Items from a dataset:
╔══
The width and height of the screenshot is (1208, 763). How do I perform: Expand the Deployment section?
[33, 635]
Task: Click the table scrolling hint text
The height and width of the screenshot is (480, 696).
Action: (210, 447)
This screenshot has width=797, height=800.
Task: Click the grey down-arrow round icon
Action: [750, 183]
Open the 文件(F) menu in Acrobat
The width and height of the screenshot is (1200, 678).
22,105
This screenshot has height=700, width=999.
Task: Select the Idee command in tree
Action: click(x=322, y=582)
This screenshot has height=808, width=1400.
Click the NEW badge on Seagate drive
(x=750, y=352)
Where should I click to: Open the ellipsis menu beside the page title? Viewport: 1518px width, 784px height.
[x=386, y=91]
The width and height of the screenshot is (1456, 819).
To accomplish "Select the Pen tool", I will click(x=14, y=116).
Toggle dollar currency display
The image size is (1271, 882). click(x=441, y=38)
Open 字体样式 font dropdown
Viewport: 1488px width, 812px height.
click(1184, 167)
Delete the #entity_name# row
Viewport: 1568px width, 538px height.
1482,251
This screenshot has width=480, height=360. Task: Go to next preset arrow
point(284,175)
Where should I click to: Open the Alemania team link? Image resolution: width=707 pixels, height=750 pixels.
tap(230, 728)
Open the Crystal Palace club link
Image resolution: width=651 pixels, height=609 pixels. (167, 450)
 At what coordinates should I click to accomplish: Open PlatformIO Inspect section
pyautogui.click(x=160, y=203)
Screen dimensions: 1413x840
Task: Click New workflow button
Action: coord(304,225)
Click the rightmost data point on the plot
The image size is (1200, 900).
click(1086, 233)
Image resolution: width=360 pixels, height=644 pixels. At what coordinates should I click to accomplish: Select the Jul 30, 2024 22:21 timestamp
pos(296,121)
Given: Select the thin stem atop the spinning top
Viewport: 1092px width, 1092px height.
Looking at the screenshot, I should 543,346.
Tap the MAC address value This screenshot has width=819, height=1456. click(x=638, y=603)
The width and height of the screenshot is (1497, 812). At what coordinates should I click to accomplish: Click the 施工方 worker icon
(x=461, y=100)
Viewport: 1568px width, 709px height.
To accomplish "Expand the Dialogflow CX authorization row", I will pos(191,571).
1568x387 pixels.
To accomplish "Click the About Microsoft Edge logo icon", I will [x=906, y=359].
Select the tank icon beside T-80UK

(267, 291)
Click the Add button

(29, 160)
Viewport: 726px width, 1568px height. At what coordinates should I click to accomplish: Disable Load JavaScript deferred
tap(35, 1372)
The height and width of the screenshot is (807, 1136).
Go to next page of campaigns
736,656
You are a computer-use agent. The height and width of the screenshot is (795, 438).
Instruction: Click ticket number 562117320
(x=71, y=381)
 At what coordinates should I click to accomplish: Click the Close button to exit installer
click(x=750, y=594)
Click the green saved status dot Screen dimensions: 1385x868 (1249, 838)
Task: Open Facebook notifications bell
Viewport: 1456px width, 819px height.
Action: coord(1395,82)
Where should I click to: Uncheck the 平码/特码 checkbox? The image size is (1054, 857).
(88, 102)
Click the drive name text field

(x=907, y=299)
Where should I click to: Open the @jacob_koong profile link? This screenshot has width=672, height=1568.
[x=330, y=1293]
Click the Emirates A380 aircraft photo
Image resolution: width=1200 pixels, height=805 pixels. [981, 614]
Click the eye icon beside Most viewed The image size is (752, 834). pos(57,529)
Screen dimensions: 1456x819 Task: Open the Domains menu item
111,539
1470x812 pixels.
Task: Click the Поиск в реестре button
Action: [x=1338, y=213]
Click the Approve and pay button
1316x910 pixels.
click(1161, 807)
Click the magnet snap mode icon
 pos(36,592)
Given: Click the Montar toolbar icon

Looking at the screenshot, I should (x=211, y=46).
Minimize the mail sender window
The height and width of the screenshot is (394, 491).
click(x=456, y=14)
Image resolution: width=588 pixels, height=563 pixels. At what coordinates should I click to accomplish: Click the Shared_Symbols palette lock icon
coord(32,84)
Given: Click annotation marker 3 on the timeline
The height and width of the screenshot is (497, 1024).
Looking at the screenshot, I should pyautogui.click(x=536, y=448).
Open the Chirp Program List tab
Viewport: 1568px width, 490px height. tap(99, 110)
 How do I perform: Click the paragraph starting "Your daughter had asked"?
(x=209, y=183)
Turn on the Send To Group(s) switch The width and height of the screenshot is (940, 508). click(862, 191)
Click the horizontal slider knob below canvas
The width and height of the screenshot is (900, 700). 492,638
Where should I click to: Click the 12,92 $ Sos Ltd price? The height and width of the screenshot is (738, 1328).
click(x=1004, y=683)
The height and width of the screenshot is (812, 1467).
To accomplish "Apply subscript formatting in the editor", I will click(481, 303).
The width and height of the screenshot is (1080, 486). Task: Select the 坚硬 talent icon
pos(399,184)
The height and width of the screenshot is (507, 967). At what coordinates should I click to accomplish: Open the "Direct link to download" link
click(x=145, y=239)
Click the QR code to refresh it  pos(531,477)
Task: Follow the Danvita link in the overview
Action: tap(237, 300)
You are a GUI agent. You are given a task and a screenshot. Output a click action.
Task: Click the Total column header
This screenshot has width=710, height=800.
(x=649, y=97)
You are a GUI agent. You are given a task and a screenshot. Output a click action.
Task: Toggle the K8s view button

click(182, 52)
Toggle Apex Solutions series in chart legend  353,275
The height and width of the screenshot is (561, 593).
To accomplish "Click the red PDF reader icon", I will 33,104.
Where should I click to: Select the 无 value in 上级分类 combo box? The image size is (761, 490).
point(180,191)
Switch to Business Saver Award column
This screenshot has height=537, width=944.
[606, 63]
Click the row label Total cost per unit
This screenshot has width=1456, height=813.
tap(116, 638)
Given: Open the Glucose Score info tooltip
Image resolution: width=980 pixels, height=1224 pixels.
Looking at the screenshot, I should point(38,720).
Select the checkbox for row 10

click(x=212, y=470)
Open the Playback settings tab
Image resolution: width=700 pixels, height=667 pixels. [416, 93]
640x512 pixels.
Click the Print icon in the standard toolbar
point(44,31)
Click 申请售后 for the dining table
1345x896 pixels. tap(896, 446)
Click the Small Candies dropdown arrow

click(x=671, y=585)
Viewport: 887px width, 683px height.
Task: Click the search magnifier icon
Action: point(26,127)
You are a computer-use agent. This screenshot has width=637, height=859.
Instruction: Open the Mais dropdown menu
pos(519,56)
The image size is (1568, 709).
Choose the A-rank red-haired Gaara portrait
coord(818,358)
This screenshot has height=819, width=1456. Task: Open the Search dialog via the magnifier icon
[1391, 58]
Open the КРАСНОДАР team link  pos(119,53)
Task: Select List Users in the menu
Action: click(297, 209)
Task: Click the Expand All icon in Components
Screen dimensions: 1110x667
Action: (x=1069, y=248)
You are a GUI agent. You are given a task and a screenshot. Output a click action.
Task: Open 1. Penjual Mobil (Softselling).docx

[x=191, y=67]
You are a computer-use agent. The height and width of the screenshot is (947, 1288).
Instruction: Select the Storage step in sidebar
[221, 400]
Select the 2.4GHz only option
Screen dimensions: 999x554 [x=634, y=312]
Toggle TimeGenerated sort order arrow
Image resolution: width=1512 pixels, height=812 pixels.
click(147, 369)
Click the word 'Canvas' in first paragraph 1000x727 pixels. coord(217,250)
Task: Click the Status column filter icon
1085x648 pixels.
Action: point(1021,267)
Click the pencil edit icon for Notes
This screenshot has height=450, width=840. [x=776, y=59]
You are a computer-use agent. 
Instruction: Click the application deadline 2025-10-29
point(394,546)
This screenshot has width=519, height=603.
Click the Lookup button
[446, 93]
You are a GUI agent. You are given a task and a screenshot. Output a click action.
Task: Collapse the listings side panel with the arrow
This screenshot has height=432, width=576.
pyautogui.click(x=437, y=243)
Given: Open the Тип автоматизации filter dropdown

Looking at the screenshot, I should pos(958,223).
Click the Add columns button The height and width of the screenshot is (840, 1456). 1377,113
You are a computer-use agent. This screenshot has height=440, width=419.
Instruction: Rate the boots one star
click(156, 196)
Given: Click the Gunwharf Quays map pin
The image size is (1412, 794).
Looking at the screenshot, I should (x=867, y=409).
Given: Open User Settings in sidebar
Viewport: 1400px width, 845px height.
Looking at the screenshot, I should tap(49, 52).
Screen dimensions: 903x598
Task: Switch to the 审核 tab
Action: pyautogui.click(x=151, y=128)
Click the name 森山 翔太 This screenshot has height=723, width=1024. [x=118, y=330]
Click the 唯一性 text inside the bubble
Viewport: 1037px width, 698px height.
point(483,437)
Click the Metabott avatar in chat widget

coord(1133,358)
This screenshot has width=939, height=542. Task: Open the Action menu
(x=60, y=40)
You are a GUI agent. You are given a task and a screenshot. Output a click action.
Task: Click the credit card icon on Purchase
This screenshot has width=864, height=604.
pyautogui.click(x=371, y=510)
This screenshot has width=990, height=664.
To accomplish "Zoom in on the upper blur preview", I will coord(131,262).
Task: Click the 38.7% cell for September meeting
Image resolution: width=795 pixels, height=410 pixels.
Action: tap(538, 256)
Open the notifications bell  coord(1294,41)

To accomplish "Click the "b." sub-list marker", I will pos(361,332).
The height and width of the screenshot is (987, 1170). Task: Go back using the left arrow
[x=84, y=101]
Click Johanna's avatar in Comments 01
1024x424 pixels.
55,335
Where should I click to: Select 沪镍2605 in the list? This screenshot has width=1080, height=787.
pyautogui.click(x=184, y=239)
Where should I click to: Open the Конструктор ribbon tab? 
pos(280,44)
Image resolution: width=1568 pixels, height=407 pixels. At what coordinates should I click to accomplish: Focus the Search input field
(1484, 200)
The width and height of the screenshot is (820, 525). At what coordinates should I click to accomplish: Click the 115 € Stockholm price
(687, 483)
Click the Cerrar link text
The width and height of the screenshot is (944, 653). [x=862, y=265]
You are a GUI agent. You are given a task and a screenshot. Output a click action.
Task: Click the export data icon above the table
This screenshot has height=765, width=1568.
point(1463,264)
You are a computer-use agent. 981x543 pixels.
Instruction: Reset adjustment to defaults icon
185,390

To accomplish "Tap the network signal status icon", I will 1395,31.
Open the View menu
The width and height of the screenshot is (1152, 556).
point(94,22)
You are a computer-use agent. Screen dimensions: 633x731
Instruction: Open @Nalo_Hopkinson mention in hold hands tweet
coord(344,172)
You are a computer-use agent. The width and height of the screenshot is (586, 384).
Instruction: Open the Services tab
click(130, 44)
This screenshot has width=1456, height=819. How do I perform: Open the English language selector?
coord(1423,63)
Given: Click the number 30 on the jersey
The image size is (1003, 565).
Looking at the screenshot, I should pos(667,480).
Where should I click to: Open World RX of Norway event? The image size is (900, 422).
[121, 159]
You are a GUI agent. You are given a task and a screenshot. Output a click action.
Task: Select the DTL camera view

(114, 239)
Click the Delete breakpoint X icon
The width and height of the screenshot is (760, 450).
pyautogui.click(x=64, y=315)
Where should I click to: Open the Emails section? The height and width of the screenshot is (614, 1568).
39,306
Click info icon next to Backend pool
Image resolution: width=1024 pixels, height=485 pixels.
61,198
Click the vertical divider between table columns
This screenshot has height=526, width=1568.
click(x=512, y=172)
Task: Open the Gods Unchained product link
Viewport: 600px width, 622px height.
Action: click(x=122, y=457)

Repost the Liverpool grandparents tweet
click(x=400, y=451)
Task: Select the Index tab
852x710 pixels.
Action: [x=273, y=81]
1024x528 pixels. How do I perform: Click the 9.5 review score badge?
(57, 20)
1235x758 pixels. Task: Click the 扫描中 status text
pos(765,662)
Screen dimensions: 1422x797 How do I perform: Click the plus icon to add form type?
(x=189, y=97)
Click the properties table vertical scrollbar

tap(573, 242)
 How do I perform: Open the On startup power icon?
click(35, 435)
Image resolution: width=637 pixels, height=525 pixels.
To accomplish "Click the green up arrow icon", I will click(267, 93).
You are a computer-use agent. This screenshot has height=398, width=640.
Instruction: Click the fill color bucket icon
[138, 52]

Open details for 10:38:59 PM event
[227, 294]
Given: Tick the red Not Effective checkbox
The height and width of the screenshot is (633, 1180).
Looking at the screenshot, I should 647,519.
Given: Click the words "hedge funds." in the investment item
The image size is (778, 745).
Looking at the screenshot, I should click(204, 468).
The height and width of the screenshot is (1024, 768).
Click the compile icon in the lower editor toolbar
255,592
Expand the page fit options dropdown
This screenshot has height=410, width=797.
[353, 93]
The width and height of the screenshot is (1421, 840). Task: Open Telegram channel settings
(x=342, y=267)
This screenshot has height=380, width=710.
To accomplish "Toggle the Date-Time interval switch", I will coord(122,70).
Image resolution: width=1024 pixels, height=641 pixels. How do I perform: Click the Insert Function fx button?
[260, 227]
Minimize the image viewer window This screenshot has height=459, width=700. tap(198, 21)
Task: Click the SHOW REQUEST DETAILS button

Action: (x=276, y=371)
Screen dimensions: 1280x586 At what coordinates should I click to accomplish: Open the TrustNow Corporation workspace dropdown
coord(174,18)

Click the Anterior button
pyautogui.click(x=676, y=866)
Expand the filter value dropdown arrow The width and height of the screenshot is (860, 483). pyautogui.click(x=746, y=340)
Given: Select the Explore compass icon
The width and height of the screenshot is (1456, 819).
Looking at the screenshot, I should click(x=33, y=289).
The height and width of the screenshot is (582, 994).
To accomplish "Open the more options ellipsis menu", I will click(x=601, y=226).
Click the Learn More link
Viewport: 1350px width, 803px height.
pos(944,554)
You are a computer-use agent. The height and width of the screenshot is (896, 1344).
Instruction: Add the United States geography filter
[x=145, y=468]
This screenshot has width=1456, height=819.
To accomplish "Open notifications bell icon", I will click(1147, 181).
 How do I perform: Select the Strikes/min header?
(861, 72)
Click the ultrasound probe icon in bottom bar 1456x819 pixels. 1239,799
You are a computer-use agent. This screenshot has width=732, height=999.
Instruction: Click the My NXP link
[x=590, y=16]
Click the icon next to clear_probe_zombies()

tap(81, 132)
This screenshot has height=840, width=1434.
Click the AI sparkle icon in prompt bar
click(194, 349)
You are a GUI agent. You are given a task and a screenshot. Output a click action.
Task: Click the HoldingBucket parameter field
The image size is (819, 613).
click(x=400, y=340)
╚══
Reproduce the rows word for word, starting at the line containing "Given: Select the Explore compass icon" and ending at the line containing "Looking at the screenshot, I should click(x=33, y=289).".

Given: Select the Explore compass icon
The width and height of the screenshot is (1456, 819).
Looking at the screenshot, I should click(x=33, y=289).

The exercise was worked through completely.